The breakthrough didn’t come from a secret, exotic mushroom. It came from embracing a classic French technique often rushed in home kitchens: browning the mushrooms in batches without crowding the pan. This simple step transforms them from steamed and rubbery to deeply caramelized, creating an incredible umami base that is the soul of the soup.

This recipe is the result of over a dozen trials, side-by-side taste tests, and a relentless pursuit of that perfect Longwood memory. I’m sharing the exact method that finally cracked the code. This isn’t just a copycat; it’s a blueprint for the richest, creamiest, most satisfying mushroom soup you will ever make in your own kitchen. I promise.

Recipe Card

Course Soup, Appetizer, Lunch
Cuisine American, French-Inspired
Featuring Creamy Mushroom Soup, Rich Umami Flavor, One-Pot Meal, Longwood Gardens Inspired
Prep Time 15 minutes
Cook Time 35 minutes
Total Time 50 minutes
Servings 6 servings
Calories 385 kcal
Author Silas

Ingredients

  • 4 tbsp unsalted butter, divided
  • 2 tbsp olive oil
  • 2 lbs cremini mushrooms, cleaned and thinly sliced
  • 1 large yellow onion, finely chopped
  • 2 cloves garlic, minced
  • 1/2 cup dry sherry (like Fino or Amontillado)
  • 6 tbsp all-purpose flour
  • 6 cups high-quality chicken or vegetable stock, warm
  • 1.5 cups heavy cream
  • 1 tsp kosher salt, or to taste
  • 1/2 tsp freshly ground black pepper, or to taste
  • 2 tbsp fresh parsley, finely chopped (for garnish)

A note on key ingredients: Your choice of mushrooms is paramount. Cremini mushrooms (baby bellas) provide the perfect balance of deep flavor and availability. For the sherry, please use a quality dry sherry you’d actually drink, not “cooking sherry,” which is loaded with salt and additives and will compromise the final flavor.

Instructions

  1. Brown the Mushrooms: In a large Dutch oven or heavy-bottomed pot over medium-high heat, melt 2 tablespoons of butter with the olive oil.

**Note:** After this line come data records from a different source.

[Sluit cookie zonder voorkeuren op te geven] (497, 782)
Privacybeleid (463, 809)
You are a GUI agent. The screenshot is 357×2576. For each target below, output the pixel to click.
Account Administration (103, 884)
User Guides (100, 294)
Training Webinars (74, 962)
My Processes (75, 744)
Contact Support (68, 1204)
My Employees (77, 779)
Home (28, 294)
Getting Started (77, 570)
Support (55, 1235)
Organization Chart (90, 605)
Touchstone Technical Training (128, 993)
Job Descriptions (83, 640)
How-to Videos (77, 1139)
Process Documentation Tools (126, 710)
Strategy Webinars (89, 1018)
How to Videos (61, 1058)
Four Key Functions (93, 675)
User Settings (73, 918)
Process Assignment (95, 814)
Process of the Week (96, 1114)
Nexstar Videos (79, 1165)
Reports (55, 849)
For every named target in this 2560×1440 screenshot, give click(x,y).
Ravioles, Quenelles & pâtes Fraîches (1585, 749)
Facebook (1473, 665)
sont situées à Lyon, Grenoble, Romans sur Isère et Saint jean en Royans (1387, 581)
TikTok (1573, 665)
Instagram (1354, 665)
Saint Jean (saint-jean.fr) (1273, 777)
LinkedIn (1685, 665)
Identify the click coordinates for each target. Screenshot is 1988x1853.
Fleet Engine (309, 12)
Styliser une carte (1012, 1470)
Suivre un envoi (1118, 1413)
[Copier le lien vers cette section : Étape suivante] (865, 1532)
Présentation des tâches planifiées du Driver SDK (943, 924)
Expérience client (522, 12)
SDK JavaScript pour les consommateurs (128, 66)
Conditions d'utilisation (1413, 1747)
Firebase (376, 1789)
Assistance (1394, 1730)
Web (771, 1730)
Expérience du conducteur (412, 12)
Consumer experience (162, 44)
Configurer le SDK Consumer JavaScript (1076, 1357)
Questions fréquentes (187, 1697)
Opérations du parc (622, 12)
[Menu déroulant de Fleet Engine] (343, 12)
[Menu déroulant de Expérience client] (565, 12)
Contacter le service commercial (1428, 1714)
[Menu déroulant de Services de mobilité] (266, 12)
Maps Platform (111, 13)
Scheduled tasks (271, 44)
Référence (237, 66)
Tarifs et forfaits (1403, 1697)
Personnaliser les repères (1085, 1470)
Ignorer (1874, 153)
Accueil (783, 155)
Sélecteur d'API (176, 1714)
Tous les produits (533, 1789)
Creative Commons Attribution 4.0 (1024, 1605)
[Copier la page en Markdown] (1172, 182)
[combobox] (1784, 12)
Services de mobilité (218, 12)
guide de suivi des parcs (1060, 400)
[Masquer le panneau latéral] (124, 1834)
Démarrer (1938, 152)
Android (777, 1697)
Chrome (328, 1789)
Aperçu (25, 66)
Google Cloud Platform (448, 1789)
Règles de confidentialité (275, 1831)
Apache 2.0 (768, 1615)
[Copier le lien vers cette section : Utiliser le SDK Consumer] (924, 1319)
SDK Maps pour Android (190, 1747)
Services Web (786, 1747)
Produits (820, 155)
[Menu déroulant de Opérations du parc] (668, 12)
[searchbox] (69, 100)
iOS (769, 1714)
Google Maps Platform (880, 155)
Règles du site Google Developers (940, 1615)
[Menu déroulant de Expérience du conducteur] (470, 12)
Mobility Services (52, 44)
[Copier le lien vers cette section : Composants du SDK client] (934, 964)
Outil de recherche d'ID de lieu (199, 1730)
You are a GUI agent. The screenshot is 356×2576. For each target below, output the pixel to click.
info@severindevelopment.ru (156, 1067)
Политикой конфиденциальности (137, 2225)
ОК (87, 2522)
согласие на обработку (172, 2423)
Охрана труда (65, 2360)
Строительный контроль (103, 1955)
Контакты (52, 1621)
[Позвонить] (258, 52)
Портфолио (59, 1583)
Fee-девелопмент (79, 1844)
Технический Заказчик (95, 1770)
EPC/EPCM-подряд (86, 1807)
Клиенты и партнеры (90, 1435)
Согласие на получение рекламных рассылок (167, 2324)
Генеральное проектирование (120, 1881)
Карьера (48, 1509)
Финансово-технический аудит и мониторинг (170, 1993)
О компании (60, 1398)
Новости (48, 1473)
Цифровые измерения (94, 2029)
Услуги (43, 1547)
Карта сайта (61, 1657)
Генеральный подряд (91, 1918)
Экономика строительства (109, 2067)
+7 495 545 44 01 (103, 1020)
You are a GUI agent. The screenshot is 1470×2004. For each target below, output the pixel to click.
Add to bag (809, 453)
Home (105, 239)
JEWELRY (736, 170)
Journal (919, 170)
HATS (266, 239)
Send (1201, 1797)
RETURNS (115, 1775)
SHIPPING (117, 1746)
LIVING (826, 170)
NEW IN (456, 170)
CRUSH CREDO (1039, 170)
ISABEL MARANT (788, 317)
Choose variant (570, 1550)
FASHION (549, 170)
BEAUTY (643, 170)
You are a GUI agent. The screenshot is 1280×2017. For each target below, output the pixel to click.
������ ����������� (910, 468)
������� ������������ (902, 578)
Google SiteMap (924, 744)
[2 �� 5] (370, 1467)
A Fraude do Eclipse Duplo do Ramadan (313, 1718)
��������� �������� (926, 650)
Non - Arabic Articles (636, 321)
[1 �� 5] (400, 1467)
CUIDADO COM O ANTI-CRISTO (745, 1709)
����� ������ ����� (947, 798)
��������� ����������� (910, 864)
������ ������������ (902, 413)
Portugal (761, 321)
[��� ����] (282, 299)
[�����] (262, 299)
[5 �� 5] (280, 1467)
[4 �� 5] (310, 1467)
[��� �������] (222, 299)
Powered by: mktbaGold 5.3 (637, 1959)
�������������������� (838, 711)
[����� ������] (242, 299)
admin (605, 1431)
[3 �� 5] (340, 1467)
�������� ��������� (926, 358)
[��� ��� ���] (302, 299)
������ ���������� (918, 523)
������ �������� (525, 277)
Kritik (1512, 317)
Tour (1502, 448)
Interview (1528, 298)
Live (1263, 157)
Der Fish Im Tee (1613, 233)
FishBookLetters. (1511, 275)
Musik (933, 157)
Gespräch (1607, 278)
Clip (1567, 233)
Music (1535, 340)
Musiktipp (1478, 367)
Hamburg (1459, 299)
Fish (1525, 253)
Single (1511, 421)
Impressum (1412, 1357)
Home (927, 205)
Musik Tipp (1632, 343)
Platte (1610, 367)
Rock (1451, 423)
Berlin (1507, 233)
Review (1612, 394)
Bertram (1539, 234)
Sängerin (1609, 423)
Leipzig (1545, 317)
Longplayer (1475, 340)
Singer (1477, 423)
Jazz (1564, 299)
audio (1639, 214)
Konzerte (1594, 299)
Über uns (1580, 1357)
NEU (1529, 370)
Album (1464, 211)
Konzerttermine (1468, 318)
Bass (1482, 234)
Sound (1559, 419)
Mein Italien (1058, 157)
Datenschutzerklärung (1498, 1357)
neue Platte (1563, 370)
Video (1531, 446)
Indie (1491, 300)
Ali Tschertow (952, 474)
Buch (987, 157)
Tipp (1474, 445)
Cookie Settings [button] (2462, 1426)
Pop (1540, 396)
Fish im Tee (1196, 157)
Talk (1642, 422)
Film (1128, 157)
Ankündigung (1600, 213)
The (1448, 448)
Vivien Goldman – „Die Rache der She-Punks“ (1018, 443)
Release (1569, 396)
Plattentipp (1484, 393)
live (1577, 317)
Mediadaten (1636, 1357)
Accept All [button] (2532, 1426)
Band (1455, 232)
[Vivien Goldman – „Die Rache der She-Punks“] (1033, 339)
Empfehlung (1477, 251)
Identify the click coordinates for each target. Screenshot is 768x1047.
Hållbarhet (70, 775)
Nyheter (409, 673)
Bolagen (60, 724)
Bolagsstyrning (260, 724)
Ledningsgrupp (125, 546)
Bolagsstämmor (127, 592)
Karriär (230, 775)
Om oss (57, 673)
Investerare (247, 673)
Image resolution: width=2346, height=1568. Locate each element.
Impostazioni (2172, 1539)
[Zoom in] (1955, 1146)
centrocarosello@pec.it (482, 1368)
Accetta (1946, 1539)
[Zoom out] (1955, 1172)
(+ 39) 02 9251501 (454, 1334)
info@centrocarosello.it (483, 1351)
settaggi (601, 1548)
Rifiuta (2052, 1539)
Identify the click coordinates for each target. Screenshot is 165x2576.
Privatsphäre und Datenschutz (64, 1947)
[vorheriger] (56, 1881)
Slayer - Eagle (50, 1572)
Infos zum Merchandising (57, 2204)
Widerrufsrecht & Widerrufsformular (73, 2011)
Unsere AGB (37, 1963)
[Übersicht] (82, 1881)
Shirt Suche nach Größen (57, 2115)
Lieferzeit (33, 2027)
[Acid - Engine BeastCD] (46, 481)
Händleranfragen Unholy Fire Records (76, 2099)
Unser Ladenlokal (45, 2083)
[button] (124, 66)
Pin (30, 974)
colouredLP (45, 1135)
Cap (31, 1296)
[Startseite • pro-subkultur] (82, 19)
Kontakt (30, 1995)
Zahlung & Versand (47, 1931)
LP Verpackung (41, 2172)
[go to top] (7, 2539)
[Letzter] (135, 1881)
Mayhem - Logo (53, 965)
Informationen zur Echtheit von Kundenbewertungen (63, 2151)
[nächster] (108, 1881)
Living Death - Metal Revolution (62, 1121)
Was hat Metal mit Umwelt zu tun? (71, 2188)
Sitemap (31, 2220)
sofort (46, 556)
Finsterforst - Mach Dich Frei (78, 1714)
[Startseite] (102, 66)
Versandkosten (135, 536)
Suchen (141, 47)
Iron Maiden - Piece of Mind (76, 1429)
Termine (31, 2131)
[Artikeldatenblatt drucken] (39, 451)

Working in 2-3 batches to avoid overcrowding, add the mushrooms in a single layer. Cook, stirring only occasionally, until they release their liquid and become deeply browned and caramelized (about 5-7 minutes per batch). This step is critical for developing flavor. Transfer each batch to a separate bowl and set aside.
  2. Sauté Aromatics: Reduce the heat to medium. Add the remaining 2 tablespoons of butter to the same pot. Add the chopped onion and cook, stirring frequently, until softened and translucent, about 6-8 minutes. Add the minced garlic and cook for another minute until fragrant.
  3. Deglaze and Create the Roux: Pour in the dry sherry to deglaze the pot, using a wooden spoon to scrape up all the flavorful browned bits (the fond) from the bottom. Let the sherry bubble and reduce by about half. Sprinkle the flour over the onions and cook, stirring constantly, for 2 minutes to cook out the raw flour taste. This forms your roux.
  4. Build the Soup Base: While whisking constantly, slowly pour in the warm stock. Continue to whisk until the mixture is smooth and no lumps remain. Return the browned mushrooms (and any accumulated juices) to the pot.
  5. Simmer and Blend: Bring the soup to a gentle simmer, then reduce the heat to low. Cover partially and let it cook for 15 minutes to allow the flavors to meld. Use an immersion blender to carefully blend the soup to your desired consistency. For a texture similar to Longwood’s, blend until about 80% smooth, leaving some small pieces of mushroom for texture.
  6. Finish with Cream: Turn off the heat. Slowly stir in the heavy cream. Season generously with kosher salt and black pepper to taste. Be careful not to let the soup boil after adding the cream, as it can cause it to separate.
  7. Serve: Ladle the hot soup into bowls. Garnish with fresh parsley and serve immediately.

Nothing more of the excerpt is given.